BEGIN Data

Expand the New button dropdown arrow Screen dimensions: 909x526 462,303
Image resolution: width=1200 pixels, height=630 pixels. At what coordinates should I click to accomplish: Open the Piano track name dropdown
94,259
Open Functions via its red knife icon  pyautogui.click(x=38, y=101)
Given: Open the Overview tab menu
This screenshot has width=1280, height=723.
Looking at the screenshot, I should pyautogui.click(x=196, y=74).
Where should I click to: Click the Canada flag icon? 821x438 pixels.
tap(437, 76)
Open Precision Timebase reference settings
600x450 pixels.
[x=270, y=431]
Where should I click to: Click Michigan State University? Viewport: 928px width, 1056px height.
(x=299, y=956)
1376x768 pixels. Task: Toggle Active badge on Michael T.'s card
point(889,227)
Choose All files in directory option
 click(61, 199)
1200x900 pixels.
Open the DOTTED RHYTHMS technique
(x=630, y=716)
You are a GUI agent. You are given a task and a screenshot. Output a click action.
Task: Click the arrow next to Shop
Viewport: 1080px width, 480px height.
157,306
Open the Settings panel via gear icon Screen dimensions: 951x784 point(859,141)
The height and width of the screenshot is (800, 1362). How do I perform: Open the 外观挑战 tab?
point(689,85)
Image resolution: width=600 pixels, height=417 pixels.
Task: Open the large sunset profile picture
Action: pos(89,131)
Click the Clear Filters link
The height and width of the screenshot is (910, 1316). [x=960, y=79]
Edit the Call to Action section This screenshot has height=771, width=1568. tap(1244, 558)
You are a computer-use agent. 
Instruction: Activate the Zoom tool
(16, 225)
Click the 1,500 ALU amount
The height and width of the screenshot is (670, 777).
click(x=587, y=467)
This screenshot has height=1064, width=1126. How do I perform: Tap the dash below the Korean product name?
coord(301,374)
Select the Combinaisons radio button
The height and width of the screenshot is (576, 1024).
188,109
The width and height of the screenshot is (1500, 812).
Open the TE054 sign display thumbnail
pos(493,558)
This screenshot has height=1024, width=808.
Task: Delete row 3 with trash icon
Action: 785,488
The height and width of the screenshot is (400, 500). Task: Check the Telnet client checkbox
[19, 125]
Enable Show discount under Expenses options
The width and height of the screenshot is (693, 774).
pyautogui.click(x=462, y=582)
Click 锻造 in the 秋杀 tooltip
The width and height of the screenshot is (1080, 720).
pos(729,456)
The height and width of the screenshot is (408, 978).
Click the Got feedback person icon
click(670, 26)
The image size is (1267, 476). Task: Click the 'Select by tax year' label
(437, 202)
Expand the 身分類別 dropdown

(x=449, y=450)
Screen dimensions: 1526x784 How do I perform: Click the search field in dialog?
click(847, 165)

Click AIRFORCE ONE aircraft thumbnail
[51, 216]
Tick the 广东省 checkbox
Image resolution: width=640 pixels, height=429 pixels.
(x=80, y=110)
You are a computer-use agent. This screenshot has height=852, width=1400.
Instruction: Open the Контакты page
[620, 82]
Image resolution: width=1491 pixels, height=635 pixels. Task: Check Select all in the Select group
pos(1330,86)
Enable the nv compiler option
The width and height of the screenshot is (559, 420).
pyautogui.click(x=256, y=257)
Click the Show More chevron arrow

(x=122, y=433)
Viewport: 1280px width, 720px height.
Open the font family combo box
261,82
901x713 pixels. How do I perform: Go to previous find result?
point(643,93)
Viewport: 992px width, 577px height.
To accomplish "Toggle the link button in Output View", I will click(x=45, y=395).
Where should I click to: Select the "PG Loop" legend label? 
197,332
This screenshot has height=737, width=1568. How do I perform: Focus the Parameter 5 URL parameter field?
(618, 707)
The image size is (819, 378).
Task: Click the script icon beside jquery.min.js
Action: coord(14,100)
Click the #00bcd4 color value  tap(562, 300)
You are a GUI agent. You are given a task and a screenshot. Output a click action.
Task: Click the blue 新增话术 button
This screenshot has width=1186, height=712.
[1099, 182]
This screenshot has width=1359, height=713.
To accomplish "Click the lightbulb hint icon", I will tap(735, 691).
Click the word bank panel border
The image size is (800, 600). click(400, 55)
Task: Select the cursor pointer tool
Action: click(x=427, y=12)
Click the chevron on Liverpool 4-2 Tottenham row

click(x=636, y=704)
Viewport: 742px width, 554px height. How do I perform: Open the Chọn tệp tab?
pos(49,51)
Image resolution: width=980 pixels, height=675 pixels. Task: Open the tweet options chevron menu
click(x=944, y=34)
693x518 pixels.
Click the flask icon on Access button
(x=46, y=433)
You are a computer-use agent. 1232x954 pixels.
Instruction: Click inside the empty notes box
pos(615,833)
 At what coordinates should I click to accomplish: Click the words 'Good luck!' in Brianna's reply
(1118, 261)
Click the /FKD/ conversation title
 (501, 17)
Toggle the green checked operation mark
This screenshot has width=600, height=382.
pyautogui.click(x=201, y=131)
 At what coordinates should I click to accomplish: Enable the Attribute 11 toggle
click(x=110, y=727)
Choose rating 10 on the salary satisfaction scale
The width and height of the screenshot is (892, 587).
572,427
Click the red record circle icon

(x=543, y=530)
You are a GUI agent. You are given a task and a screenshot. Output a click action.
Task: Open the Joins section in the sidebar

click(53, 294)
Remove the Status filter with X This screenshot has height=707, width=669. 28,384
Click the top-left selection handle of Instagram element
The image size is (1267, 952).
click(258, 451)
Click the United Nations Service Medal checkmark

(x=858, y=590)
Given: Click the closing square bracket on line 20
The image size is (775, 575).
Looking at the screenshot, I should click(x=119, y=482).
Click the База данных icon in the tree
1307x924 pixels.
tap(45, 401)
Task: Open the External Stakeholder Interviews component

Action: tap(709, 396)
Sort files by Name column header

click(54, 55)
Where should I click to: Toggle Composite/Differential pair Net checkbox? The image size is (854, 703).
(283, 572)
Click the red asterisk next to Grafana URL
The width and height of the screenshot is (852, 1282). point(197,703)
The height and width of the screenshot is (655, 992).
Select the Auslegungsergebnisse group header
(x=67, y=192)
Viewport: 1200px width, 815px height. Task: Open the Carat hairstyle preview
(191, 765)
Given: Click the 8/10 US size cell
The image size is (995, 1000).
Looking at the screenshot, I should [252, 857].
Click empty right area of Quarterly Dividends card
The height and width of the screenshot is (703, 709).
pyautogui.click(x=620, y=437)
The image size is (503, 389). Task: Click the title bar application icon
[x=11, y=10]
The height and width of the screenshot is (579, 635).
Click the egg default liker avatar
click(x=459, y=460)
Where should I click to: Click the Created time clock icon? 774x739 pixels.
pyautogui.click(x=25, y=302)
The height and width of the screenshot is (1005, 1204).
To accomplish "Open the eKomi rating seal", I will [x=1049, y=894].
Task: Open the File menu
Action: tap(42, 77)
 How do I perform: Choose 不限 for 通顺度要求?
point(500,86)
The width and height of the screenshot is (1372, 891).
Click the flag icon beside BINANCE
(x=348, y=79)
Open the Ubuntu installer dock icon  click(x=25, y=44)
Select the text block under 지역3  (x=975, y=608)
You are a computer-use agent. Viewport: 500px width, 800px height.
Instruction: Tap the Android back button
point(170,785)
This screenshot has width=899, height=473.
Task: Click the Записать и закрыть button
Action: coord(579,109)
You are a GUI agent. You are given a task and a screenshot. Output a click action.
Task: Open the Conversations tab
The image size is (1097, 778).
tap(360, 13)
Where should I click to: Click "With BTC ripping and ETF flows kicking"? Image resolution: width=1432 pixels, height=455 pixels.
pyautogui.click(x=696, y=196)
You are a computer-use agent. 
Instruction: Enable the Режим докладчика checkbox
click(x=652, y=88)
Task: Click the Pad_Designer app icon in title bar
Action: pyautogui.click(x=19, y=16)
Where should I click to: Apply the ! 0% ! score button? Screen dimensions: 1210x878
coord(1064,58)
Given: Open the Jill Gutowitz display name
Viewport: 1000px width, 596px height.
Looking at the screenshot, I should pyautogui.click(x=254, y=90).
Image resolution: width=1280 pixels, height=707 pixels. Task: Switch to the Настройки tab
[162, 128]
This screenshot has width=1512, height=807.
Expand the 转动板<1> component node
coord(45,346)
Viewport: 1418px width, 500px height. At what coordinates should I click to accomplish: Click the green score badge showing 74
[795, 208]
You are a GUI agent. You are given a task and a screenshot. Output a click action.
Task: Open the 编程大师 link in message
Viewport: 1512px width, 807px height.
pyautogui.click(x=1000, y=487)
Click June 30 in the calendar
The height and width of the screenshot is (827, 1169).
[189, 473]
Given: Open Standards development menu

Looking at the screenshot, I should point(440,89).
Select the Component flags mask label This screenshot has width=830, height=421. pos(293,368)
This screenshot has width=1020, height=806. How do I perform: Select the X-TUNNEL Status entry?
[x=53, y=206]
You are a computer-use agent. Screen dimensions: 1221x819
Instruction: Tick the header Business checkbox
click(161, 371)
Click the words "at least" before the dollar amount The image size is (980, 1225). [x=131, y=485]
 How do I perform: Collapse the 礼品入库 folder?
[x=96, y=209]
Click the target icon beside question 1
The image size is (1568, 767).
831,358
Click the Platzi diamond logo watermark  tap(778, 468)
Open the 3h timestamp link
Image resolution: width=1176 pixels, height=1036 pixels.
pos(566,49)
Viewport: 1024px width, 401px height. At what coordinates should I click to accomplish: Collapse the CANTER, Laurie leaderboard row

END Data

### Problem requirements
Starting with the first line above and ending with the line that holds "Given: Open the Overview tab menu", restate each line word for word and add nothing else.

### Solution to this problem
Expand the New button dropdown arrow Screen dimensions: 909x526 462,303
Image resolution: width=1200 pixels, height=630 pixels. At what coordinates should I click to accomplish: Open the Piano track name dropdown
94,259
Open Functions via its red knife icon  pyautogui.click(x=38, y=101)
Given: Open the Overview tab menu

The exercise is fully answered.